(Record excerpts Opens)

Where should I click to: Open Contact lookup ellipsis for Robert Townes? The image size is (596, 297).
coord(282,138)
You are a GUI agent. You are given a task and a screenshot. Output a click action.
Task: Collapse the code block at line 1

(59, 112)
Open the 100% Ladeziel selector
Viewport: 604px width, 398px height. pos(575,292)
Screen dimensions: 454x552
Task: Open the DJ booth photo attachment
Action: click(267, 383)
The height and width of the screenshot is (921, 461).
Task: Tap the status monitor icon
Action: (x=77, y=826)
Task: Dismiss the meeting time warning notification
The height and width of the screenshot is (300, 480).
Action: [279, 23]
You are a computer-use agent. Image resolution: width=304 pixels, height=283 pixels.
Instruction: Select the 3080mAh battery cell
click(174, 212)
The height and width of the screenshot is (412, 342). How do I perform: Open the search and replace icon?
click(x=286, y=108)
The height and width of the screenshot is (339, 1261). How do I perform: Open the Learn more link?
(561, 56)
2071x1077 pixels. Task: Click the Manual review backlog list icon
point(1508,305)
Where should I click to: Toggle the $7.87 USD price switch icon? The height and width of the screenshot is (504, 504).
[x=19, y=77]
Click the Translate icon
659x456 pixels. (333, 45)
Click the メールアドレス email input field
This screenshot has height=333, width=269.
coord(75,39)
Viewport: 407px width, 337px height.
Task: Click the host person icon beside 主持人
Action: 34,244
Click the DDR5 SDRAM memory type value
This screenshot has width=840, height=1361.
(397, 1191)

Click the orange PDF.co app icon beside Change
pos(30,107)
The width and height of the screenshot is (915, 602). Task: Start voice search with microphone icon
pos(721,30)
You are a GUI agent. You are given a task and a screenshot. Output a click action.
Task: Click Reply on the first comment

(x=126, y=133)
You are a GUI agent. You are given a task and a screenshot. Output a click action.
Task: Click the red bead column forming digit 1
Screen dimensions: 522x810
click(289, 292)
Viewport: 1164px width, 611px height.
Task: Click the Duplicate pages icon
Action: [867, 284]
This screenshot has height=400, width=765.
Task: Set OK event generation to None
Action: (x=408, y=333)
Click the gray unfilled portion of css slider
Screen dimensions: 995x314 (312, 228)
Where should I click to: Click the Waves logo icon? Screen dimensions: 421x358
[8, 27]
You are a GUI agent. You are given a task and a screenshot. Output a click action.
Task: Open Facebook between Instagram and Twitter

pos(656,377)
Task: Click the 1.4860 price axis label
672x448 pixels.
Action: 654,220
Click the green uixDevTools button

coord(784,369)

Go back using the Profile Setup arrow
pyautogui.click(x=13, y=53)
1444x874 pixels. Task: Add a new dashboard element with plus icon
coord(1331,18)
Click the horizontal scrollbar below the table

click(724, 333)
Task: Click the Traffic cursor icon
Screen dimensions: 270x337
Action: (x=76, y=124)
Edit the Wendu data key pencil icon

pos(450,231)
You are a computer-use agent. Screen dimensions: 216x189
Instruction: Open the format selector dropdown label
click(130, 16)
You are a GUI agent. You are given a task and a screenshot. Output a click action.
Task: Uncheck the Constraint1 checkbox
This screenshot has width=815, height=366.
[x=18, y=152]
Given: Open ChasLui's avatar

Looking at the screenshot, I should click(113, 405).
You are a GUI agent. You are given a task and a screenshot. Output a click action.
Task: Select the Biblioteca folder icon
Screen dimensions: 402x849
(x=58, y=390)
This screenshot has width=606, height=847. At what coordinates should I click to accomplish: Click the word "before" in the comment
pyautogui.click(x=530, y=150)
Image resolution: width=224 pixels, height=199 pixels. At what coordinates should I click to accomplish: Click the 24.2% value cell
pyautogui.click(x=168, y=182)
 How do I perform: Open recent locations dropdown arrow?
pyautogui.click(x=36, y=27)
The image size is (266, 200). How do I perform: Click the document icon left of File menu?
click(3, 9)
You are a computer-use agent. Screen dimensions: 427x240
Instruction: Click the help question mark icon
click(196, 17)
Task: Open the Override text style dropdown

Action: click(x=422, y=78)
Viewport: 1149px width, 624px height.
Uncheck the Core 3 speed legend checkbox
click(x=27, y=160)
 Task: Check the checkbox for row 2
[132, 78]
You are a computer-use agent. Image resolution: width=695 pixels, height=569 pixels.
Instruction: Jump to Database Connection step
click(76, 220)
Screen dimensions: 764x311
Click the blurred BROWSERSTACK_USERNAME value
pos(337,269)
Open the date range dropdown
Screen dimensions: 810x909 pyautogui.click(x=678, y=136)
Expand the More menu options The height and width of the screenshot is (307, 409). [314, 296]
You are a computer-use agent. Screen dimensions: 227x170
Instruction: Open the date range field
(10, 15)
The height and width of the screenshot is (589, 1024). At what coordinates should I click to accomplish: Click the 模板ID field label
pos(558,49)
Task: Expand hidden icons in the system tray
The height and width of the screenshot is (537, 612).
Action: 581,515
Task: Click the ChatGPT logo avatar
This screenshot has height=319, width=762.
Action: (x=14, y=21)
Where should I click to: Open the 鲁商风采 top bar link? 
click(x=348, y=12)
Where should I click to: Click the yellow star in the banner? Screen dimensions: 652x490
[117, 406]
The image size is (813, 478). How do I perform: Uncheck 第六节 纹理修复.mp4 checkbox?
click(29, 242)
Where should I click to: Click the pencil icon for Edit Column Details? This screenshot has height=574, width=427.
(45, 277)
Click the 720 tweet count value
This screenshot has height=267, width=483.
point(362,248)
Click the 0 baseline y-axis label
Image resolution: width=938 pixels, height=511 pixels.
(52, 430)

(Record excerpts Closes)

# The task
Everything from the line containing "Task: Check the checkbox for row 2" to the end of the listing above must be returned exactly. Both end lines belong in it.

# Answer to this problem
 Task: Check the checkbox for row 2
[132, 78]
You are a computer-use agent. Image resolution: width=695 pixels, height=569 pixels.
Instruction: Jump to Database Connection step
click(76, 220)
Screen dimensions: 764x311
Click the blurred BROWSERSTACK_USERNAME value
pos(337,269)
Open the date range dropdown
Screen dimensions: 810x909 pyautogui.click(x=678, y=136)
Expand the More menu options The height and width of the screenshot is (307, 409). [314, 296]
You are a computer-use agent. Screen dimensions: 227x170
Instruction: Open the date range field
(10, 15)
The height and width of the screenshot is (589, 1024). At what coordinates should I click to accomplish: Click the 模板ID field label
pos(558,49)
Task: Expand hidden icons in the system tray
The height and width of the screenshot is (537, 612).
Action: 581,515
Task: Click the ChatGPT logo avatar
This screenshot has height=319, width=762.
Action: (x=14, y=21)
Where should I click to: Open the 鲁商风采 top bar link? 
click(x=348, y=12)
Where should I click to: Click the yellow star in the banner? Screen dimensions: 652x490
[117, 406]
The image size is (813, 478). How do I perform: Uncheck 第六节 纹理修复.mp4 checkbox?
click(29, 242)
Where should I click to: Click the pencil icon for Edit Column Details? This screenshot has height=574, width=427.
(45, 277)
Click the 720 tweet count value
This screenshot has height=267, width=483.
point(362,248)
Click the 0 baseline y-axis label
Image resolution: width=938 pixels, height=511 pixels.
(52, 430)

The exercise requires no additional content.